Les étoiles sont alignées pour MBS, mais…
Autre facteur qui encourage une éventuelle poussée saoudienne en Afrique du Nord : les défaites du mouvement des Frères musulmans dans tous les pays nord-africains. En Egypte, puis en Libye, ensuite en Tunisie, au Maroc et enfin en Algérie, le mouvement islamiste et ses réseaux affiliés ont été, pour la plupart, boutés hors des gouvernements et des parlements, voire du jeu politique.
Et il semblerait que, pour cette raison, le Qatar et la Turquie se soient résignés à faire la paix avec les EAU et l’Arabie saoudite. Afin de rétablir ensuite leur influence en Afrique du Nord.

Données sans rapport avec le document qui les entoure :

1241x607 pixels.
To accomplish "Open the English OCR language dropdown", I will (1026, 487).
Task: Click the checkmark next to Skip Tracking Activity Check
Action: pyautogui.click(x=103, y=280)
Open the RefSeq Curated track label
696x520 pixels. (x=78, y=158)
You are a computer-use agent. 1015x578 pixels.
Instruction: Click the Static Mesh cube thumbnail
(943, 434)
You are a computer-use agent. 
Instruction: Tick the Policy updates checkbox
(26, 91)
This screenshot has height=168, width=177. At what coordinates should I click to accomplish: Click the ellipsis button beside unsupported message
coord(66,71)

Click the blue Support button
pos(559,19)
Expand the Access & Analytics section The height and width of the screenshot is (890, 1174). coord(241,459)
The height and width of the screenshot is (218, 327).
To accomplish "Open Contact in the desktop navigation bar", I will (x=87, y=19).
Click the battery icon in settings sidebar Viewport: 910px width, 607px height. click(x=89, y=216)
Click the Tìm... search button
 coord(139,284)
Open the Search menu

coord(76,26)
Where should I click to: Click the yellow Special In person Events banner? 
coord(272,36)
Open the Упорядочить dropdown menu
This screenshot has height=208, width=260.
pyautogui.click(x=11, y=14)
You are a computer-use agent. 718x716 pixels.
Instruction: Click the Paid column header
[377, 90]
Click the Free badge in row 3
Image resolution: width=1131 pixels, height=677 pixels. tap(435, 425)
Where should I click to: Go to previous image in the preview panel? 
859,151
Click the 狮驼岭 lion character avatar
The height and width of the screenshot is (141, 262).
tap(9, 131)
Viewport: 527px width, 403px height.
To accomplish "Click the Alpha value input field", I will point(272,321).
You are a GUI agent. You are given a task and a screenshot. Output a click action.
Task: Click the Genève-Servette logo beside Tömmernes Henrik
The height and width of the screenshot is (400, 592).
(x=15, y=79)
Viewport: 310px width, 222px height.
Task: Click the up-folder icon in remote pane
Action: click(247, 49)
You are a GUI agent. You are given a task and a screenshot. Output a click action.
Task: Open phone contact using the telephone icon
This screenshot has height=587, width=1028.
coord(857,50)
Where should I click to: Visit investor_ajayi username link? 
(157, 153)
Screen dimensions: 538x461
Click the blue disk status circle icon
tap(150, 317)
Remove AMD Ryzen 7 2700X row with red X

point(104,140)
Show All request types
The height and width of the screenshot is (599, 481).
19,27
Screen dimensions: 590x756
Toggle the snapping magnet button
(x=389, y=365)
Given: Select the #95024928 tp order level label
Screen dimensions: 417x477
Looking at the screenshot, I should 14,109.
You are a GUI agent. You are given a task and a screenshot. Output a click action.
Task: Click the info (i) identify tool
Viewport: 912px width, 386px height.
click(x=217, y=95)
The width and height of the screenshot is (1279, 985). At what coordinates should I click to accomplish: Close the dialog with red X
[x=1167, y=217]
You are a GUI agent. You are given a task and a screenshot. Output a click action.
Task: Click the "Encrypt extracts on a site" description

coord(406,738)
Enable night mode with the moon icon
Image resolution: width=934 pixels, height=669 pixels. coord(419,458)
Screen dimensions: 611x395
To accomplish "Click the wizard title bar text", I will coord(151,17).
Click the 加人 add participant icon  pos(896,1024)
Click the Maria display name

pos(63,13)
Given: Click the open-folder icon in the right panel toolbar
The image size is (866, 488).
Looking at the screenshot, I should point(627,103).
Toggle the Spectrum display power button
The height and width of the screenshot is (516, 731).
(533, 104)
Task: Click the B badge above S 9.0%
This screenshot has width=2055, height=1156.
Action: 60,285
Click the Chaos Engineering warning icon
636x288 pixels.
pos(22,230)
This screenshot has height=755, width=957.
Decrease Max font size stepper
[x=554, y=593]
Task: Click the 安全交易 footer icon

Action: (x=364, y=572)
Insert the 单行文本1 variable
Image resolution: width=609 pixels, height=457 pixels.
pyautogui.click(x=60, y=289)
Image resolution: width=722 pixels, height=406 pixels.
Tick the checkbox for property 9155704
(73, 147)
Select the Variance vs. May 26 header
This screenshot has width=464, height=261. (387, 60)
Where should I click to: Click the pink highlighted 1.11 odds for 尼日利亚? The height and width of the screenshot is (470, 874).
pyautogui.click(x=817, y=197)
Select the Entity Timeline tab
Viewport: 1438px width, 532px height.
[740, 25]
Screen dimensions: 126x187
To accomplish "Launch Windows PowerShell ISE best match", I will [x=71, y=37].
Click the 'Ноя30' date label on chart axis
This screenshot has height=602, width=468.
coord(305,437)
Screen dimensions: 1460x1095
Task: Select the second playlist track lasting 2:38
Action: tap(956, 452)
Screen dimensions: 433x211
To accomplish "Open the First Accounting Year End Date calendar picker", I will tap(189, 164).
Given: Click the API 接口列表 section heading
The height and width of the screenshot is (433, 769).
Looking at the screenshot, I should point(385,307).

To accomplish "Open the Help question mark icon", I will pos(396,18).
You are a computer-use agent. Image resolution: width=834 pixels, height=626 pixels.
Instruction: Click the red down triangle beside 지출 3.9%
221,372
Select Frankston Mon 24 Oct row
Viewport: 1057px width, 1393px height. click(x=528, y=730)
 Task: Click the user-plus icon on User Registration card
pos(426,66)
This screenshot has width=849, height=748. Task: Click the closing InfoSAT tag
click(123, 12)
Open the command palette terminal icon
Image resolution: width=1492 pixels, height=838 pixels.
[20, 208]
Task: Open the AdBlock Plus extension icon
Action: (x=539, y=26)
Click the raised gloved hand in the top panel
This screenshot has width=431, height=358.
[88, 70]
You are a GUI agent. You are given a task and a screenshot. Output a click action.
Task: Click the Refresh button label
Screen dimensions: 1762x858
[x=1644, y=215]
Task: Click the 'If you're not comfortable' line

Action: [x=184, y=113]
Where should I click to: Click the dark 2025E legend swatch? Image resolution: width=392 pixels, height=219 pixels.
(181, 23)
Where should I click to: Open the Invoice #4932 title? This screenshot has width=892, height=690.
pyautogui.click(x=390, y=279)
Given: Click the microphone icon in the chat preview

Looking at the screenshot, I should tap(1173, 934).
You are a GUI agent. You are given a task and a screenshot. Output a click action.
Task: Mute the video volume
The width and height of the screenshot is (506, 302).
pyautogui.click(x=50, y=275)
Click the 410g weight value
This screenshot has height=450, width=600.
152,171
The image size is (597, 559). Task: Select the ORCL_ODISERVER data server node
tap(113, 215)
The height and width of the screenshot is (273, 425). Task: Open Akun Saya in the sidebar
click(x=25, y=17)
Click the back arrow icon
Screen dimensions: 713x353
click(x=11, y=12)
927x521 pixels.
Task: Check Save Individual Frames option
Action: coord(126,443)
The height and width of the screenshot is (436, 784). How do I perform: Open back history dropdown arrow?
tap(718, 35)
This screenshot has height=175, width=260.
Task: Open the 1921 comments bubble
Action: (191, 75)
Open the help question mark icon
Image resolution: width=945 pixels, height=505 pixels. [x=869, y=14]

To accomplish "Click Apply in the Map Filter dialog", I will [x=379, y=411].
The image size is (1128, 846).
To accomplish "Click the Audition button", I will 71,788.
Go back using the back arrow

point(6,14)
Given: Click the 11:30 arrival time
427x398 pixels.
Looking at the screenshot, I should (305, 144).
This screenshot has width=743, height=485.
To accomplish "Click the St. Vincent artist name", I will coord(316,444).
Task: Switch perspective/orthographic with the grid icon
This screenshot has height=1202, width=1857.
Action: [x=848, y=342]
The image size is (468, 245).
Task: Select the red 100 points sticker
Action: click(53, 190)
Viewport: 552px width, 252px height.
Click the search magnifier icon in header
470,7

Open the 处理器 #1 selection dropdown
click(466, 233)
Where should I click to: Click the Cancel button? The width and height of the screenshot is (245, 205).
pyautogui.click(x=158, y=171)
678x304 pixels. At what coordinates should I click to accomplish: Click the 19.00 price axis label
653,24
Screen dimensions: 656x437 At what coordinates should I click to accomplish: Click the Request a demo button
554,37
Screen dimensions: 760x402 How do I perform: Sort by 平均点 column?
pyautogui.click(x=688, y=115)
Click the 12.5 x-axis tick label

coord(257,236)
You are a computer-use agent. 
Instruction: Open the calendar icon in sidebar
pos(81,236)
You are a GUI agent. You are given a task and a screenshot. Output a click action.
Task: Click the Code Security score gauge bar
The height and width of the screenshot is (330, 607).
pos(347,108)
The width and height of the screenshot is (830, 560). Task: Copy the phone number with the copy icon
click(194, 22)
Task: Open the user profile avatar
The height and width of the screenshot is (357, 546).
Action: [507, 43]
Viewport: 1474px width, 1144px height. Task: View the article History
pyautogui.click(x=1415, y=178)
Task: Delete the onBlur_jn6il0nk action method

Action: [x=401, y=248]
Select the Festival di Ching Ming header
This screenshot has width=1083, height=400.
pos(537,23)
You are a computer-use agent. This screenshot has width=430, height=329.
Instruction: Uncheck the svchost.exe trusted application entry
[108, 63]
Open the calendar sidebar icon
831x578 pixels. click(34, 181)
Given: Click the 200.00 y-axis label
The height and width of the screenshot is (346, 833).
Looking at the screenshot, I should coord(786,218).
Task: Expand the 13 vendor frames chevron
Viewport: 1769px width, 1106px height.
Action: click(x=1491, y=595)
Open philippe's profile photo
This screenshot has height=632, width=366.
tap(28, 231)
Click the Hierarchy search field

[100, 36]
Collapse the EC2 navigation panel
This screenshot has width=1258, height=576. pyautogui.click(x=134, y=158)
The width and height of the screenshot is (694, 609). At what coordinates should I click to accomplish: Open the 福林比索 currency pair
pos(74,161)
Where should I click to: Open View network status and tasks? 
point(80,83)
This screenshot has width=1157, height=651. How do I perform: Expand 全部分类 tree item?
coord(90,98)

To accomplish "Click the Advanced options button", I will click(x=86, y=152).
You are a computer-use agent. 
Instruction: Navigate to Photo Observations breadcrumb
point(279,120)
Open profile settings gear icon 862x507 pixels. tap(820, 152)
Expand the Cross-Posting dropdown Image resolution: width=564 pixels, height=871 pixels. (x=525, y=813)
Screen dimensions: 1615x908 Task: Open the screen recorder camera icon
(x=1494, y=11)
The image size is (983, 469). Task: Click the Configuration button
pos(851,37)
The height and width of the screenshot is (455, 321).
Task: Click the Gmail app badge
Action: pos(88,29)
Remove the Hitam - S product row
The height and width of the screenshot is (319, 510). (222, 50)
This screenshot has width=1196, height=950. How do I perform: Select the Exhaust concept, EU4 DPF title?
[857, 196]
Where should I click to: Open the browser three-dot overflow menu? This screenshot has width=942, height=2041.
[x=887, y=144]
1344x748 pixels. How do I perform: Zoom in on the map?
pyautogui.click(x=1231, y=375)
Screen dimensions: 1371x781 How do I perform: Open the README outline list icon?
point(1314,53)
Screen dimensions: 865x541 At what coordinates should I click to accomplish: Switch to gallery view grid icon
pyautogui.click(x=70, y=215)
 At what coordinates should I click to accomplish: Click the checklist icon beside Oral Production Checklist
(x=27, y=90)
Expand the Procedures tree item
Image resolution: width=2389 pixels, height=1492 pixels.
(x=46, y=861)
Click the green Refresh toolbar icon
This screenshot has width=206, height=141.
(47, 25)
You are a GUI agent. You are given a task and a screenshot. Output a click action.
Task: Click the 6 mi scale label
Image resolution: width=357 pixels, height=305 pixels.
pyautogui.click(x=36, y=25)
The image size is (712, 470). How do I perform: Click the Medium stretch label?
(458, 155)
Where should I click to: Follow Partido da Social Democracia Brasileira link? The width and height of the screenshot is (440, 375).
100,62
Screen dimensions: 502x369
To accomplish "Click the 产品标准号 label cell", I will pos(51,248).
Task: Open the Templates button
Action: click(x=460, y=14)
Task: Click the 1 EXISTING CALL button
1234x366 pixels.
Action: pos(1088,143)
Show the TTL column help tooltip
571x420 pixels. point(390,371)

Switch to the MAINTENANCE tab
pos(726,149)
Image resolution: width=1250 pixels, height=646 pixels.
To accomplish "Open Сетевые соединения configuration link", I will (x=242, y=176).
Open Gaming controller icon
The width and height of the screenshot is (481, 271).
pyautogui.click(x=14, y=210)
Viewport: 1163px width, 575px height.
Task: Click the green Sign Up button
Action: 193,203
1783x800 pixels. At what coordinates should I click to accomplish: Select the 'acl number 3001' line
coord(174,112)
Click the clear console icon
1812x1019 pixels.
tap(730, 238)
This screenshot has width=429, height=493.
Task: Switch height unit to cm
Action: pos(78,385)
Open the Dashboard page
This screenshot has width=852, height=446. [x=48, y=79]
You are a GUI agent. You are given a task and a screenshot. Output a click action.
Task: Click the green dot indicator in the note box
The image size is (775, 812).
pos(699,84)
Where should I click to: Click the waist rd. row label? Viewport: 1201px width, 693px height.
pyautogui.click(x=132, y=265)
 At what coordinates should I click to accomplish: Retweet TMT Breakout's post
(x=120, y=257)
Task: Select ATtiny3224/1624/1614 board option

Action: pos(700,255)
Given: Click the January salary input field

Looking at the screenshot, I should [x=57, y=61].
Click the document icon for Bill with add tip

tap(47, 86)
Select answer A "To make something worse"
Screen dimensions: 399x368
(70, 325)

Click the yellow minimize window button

En jeu : ne pas gâcher les investissements du Qatar et de la Turquie en Afrique du Nord entre 2011 et 2018.
Avec les Frères musulmans défaits, et Khalifa ben Zayed Al Nahyane mort, un accord possible avec l’Iran et un cessez-le-feu en cours au Yemen, les intérêts de tous les Arabes qui s’alignent au Tchad, dans la Corne de l’Afrique et en Libye… MBS semble pressé de saisir sa chance afin d’intégrer l’axe diplomatique turco-arabo-africain.
Deux électrons libres, l’Algérie et la Tunisie, ont cependant encore des positions difficiles à définir. Si les deux pays maghrébins améliorent leurs relations avec l’Arabie saoudite, rien ne garantit leur alignement avec MBS sur certains dossiers. En l’occurrence : le soutien de Benghazi en Libye, ou encore la normalisation avec Israël, plus qu’hypothétique.
De plus, Alger est plutôt intransigeant sur le Sahara occidental et sur son leadership africain. La Tunisie, elle, malgré la crise économique et la fragilisation de son alignement sur l’Algérie, est plutôt imprévisible sur le plan diplomatique. Si le président Kaïs Saïed peut risquer de fragiliser ses rapports avec l’Europe et l’Algérie, rien ne garantit qu’il rentrera dans le rang, contre des pétrodollars saoudiens.